At the same time, a romantic poem was also developing - “The Knight in the Leopard’s Skin” by Shota Rustaveli, “The Furious Roland” by L. Ariosto. This type of poem to a certain extent echoes the tradition of medieval chivalric romances.

Over time, moral, philosophical and social themes began to take center stage (“Childe Harold’s Pilgrimage” by J. Byron, “The Demon” by M. Yu. Lermontov).

In the 19th-20th centuries the poem increasingly began become realistic(“Frost, Red Nose”, “Who Lives Well in Rus'” by N.A. Nekrasov, “Vasily Terkin” by A.T. Tvardovsky).

Epic

An epic is usually understood as a set of works that are united by a common era, nationality, and theme.
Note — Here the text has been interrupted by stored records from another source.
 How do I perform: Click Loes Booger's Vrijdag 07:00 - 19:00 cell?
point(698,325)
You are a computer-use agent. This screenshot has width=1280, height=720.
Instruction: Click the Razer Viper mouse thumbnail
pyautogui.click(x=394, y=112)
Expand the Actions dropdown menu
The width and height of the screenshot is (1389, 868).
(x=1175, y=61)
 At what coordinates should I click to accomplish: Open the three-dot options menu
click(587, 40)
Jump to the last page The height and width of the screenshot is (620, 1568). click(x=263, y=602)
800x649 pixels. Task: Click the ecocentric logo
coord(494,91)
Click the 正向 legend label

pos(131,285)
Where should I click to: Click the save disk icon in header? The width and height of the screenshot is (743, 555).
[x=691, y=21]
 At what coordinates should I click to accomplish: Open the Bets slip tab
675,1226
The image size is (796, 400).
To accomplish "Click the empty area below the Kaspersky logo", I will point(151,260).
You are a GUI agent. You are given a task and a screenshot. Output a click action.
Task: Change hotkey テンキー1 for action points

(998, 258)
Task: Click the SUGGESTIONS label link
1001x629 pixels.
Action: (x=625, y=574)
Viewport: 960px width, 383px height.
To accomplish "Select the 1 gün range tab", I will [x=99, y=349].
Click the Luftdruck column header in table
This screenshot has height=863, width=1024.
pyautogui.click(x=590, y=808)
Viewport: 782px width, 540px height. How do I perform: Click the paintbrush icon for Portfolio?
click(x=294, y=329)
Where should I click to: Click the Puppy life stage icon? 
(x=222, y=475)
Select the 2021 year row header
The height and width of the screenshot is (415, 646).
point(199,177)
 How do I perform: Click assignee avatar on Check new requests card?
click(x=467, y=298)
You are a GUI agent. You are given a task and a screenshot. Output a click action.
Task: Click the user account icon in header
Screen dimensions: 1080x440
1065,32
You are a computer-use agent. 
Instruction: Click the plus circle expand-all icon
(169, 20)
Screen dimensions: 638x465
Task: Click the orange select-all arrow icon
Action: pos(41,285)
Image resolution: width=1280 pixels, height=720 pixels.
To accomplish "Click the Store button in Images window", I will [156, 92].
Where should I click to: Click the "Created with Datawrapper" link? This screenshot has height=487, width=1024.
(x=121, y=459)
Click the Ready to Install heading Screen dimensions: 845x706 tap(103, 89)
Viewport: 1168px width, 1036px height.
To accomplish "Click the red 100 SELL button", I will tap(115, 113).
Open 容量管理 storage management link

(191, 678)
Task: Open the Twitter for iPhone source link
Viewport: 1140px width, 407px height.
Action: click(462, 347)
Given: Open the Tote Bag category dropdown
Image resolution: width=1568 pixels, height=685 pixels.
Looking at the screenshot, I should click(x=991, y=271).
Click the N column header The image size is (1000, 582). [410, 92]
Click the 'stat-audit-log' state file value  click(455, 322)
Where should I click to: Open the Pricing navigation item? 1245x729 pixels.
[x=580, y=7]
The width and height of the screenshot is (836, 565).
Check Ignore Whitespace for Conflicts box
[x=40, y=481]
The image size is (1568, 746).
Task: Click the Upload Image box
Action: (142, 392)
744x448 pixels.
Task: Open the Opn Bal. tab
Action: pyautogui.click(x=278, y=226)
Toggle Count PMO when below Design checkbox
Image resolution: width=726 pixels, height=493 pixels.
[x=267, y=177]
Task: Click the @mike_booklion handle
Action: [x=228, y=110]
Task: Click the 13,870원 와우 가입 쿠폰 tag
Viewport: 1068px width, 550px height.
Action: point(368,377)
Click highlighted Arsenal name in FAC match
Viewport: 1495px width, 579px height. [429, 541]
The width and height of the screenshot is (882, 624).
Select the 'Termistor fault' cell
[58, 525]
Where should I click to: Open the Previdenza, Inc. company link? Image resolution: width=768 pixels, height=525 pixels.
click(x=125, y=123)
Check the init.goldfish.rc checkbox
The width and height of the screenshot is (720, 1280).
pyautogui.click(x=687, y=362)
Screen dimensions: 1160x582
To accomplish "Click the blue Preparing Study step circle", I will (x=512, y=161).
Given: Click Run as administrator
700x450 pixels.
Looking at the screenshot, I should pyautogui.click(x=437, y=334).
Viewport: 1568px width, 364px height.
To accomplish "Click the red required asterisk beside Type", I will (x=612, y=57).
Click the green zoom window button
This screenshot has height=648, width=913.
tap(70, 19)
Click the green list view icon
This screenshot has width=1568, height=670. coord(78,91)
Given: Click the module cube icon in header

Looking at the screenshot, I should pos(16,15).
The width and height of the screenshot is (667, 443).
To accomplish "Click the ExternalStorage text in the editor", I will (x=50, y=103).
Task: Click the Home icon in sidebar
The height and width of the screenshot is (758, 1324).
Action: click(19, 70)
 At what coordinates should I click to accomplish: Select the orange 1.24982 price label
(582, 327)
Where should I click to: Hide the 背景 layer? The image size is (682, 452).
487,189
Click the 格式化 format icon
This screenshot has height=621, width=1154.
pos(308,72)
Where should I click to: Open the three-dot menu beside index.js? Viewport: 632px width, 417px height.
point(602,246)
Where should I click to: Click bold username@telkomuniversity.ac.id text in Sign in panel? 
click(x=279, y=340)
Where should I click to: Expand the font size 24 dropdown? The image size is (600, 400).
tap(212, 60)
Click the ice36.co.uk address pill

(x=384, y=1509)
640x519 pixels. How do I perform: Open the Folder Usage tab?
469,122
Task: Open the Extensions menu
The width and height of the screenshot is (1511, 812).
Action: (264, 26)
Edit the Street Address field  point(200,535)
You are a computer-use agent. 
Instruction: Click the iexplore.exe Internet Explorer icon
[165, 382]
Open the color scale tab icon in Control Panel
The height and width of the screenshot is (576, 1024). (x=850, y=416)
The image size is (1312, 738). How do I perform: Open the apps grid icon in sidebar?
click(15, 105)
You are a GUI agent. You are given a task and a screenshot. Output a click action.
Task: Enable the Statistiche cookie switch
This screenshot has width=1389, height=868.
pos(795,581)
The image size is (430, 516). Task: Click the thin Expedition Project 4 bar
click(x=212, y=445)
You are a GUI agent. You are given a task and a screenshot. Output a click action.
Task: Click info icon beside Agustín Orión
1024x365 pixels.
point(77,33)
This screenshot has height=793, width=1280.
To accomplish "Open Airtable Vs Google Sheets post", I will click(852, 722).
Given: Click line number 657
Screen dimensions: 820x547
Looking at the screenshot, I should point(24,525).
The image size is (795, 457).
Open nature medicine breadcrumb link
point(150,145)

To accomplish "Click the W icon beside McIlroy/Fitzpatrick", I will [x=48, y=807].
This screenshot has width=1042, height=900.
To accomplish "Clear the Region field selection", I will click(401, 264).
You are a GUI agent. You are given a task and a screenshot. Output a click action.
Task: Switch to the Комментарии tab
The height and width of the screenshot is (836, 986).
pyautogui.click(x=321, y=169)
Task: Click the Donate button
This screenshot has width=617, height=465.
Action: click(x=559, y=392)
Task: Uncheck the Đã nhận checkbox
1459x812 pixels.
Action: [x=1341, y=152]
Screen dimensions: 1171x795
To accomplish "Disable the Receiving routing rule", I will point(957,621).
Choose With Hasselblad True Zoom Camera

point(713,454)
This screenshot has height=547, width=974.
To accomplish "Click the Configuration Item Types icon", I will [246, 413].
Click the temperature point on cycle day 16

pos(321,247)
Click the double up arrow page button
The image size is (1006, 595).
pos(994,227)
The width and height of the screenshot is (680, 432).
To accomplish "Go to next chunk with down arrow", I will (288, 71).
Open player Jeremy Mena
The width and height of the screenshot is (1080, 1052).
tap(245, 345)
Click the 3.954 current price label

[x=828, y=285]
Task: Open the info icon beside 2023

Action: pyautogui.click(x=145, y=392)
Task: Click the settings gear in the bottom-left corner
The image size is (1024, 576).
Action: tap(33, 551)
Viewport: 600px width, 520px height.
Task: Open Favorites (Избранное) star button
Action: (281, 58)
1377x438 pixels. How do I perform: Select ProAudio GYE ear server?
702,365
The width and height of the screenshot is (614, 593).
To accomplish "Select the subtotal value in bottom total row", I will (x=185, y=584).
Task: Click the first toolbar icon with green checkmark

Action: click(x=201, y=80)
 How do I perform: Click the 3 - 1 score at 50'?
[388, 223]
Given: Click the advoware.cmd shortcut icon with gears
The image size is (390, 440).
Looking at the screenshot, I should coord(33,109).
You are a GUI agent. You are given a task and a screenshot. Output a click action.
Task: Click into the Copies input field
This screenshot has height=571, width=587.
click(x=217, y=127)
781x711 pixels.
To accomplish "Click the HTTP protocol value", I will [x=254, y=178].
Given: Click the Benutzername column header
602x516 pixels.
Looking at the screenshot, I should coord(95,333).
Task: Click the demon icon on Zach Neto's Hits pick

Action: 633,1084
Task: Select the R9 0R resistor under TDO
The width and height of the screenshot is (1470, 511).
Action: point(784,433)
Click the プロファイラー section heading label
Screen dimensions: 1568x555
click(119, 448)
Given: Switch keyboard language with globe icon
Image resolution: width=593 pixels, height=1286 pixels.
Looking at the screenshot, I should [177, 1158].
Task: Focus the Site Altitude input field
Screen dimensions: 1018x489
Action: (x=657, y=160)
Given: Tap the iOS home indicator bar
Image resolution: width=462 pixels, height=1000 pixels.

The emergence of each epic is conditioned by certain historical circumstances. As a rule, an epic claims to be an objective and authentic account of events.

Visions

This unique narrative genre, when the story is told from a person's point of view ostensibly experiencing a dream, lethargy, or hallucination.

  1. Already in the era of antiquity, under the guise of real visions, fictitious events began to be described in the form of visions. The authors of the first visions were Cicero, Plutarch, Plato.
  2. In the Middle Ages, the genre began to gain momentum in popularity, reaching its peak with Dante in his “Divine Comedy,” which in its form represents an expanded vision.
  3. For some time, visions were an integral part of church literature in most European countries. The editors of such visions were always representatives of the clergy, thus gaining the opportunity to express their personal views, supposedly on behalf of higher powers.
  4. Over time, new acute social satirical content was put into the form of visions (“Visions of Peter the Plowman” by Langland).

In more modern literature, the genre of visions has come to be used to introduce elements of fantasy.